● **Task goal**: Please reproduce word for word the part of the items that opens with the line containing "Image resolution: width=354" and closes with the line containing "Looking at the screenshot, I should point(50,774).", including both of those lines.

● **Dataset records**:
::::::::
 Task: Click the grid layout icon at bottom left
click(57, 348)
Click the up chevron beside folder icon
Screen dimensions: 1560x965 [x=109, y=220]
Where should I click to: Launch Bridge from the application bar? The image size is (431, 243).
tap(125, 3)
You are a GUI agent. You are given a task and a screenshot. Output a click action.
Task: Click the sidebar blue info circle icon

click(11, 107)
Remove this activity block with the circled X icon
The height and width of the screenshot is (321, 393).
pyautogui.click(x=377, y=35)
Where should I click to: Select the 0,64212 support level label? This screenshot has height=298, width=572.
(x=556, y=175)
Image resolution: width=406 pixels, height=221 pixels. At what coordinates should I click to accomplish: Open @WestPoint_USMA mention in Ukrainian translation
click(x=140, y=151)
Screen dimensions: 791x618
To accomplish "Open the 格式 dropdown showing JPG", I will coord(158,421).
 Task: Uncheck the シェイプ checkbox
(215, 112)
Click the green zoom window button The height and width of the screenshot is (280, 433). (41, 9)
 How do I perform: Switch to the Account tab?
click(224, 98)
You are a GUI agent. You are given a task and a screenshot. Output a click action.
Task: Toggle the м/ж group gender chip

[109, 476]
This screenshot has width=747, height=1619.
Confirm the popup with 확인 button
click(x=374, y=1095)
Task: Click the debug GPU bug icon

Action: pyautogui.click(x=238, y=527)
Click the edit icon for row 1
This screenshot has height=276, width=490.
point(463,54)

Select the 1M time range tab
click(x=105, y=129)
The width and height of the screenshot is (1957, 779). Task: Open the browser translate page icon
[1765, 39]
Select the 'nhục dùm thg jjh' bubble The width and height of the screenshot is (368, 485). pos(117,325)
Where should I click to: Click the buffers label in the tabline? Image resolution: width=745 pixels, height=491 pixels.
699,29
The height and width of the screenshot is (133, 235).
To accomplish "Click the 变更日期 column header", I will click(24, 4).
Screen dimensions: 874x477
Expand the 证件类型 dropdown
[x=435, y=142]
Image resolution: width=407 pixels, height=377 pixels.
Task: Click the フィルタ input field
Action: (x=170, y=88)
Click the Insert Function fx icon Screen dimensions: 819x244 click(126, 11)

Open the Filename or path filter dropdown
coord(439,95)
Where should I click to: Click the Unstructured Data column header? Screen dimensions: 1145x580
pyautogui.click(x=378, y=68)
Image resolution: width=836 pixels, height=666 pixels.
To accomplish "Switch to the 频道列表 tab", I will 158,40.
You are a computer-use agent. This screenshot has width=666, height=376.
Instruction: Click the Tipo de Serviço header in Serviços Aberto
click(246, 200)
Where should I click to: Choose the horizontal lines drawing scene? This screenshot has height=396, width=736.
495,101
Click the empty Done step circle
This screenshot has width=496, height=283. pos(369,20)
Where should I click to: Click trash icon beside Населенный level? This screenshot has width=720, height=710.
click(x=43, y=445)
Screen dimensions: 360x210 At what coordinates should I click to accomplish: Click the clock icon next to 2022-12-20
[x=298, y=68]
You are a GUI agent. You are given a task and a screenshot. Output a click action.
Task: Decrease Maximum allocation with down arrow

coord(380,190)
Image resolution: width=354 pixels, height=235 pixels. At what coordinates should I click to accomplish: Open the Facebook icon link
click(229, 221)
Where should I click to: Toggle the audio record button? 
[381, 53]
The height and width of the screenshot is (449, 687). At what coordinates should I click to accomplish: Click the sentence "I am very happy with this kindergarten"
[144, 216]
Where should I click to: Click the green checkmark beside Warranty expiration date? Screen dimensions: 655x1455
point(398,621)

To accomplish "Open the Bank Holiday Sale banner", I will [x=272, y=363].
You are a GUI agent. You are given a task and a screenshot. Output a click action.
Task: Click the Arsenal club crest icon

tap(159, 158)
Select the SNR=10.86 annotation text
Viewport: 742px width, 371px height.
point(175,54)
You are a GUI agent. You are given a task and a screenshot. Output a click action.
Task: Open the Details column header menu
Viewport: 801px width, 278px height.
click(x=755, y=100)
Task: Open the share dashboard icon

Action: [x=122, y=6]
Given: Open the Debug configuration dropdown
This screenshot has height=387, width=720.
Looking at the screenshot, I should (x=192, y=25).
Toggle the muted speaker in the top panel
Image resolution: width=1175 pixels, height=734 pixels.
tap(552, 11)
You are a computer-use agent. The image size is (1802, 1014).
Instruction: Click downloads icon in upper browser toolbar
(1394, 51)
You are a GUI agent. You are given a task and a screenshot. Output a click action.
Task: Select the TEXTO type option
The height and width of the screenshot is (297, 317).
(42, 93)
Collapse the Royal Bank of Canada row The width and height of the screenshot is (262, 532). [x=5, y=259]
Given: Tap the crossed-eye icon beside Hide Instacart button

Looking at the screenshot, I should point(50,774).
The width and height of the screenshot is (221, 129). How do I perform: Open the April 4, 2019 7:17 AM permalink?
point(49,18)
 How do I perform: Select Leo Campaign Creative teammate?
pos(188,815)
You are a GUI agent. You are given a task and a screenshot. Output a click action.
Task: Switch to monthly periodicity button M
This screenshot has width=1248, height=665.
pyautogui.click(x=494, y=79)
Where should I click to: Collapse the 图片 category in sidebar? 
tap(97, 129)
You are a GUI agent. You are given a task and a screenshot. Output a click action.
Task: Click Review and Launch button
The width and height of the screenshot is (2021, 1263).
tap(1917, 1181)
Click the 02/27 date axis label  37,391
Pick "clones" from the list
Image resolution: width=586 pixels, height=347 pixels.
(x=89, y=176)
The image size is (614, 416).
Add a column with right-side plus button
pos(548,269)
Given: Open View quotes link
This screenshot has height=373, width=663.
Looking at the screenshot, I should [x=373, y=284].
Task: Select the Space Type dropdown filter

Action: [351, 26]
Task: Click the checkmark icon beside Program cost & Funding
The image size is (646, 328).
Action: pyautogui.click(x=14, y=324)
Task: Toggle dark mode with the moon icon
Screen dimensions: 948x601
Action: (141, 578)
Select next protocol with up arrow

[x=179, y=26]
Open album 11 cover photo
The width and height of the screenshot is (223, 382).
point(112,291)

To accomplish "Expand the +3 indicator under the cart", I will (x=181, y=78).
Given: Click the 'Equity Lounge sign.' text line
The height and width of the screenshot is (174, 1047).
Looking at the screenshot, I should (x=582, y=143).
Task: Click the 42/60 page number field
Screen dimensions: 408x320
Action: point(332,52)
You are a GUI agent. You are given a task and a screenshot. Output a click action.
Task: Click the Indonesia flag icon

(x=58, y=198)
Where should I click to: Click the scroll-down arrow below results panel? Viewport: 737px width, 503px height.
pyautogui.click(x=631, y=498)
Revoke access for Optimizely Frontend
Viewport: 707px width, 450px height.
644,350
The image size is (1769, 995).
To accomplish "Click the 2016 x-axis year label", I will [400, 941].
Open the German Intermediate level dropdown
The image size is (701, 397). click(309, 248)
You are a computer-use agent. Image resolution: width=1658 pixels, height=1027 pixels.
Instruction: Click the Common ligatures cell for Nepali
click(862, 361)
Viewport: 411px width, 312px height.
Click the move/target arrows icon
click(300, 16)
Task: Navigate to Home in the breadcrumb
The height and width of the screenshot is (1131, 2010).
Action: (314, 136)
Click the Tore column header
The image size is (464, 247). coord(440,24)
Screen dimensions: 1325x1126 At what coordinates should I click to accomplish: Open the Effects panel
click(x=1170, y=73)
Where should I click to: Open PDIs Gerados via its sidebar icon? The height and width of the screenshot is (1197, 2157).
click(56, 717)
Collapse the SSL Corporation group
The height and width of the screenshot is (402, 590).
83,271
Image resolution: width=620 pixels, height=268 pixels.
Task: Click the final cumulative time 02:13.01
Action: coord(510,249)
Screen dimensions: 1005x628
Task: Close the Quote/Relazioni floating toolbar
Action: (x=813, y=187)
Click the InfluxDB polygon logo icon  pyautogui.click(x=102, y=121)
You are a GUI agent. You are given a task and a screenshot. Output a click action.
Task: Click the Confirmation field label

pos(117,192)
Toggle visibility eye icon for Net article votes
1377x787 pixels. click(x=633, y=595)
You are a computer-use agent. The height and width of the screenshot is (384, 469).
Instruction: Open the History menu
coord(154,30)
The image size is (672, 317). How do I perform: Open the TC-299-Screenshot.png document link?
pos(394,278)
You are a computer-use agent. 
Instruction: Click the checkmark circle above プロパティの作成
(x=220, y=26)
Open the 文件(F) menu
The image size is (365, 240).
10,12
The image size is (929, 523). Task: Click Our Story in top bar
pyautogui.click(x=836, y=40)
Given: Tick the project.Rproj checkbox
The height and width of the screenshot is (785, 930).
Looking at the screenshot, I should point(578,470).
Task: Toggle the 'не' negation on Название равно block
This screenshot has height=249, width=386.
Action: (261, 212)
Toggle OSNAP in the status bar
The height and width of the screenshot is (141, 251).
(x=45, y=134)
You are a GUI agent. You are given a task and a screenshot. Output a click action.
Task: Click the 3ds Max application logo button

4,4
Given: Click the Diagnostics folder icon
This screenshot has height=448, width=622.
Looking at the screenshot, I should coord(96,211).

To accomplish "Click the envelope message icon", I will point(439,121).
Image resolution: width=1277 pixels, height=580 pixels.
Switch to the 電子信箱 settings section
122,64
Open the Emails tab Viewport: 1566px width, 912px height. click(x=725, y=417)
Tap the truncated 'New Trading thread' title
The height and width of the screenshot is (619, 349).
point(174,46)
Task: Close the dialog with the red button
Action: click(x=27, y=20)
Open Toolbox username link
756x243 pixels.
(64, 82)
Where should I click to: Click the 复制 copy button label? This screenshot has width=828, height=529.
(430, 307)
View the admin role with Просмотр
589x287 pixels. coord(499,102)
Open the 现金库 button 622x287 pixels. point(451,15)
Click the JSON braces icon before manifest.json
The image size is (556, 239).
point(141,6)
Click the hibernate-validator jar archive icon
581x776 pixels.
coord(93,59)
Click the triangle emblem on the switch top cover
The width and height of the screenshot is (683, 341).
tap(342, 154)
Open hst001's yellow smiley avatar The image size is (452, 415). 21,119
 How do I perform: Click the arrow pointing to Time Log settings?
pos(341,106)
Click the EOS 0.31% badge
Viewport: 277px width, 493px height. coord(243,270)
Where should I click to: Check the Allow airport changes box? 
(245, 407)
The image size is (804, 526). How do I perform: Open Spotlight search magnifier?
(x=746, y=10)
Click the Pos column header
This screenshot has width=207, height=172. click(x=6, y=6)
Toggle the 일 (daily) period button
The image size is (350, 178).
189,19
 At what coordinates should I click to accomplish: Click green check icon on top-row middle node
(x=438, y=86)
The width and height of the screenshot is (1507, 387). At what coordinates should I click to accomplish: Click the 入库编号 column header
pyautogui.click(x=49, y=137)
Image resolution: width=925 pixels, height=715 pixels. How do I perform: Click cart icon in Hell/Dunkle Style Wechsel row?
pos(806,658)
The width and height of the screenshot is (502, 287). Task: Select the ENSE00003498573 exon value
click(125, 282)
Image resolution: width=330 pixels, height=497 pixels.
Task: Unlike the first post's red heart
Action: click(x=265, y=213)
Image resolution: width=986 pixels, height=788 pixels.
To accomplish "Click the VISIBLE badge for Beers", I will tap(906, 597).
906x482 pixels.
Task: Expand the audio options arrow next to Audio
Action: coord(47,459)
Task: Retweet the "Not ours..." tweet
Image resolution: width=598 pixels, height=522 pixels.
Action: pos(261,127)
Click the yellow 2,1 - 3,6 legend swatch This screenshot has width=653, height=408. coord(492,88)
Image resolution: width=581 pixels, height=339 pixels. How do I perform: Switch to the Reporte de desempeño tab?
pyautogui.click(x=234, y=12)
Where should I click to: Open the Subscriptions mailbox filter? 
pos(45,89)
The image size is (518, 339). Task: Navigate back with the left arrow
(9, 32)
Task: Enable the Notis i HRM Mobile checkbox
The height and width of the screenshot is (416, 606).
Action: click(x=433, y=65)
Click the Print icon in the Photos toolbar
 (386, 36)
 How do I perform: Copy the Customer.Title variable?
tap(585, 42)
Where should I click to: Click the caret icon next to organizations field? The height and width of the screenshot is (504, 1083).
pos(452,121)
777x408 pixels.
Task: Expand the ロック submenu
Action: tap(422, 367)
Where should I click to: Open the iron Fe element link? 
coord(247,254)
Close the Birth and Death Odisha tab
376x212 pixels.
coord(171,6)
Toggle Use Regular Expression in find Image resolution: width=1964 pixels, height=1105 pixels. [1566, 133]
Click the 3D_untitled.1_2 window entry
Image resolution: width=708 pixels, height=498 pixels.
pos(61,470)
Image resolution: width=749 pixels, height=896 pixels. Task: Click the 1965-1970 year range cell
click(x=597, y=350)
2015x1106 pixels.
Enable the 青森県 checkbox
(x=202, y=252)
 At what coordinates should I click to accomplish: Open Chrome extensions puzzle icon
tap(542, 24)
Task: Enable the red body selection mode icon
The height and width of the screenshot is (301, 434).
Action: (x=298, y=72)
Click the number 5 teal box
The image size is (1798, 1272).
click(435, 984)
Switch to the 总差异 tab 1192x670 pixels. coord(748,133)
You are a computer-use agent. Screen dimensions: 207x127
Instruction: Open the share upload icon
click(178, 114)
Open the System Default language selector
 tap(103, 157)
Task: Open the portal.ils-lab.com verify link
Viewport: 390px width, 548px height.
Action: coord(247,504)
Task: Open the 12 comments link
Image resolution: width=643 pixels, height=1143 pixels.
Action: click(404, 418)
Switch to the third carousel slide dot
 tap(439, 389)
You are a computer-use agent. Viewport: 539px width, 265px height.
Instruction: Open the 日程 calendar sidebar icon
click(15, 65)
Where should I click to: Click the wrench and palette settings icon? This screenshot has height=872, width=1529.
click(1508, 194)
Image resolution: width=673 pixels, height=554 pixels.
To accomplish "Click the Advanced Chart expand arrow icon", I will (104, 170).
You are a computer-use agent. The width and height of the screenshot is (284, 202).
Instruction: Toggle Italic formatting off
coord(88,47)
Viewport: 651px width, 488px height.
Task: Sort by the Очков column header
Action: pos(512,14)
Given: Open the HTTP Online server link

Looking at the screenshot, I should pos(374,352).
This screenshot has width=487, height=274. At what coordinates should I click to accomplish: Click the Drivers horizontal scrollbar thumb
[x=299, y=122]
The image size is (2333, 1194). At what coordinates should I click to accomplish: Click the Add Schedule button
::::::::
● **Written answer**:
Image resolution: width=354 pixels, height=235 pixels. At what coordinates should I click to accomplish: Open the Facebook icon link
click(229, 221)
Where should I click to: Toggle the audio record button? 
[381, 53]
The height and width of the screenshot is (449, 687). At what coordinates should I click to accomplish: Click the sentence "I am very happy with this kindergarten"
[144, 216]
Where should I click to: Click the green checkmark beside Warranty expiration date? Screen dimensions: 655x1455
point(398,621)

To accomplish "Open the Bank Holiday Sale banner", I will [x=272, y=363].
You are a GUI agent. You are given a task and a screenshot. Output a click action.
Task: Click the Arsenal club crest icon

tap(159, 158)
Select the SNR=10.86 annotation text
Viewport: 742px width, 371px height.
point(175,54)
You are a GUI agent. You are given a task and a screenshot. Output a click action.
Task: Open the Details column header menu
Viewport: 801px width, 278px height.
click(x=755, y=100)
Task: Open the share dashboard icon

Action: [x=122, y=6]
Given: Open the Debug configuration dropdown
This screenshot has height=387, width=720.
Looking at the screenshot, I should (x=192, y=25).
Toggle the muted speaker in the top panel
Image resolution: width=1175 pixels, height=734 pixels.
tap(552, 11)
You are a computer-use agent. The image size is (1802, 1014).
Instruction: Click downloads icon in upper browser toolbar
(1394, 51)
You are a GUI agent. You are given a task and a screenshot. Output a click action.
Task: Select the TEXTO type option
The height and width of the screenshot is (297, 317).
(42, 93)
Collapse the Royal Bank of Canada row The width and height of the screenshot is (262, 532). [x=5, y=259]
Given: Tap the crossed-eye icon beside Hide Instacart button

Looking at the screenshot, I should point(50,774).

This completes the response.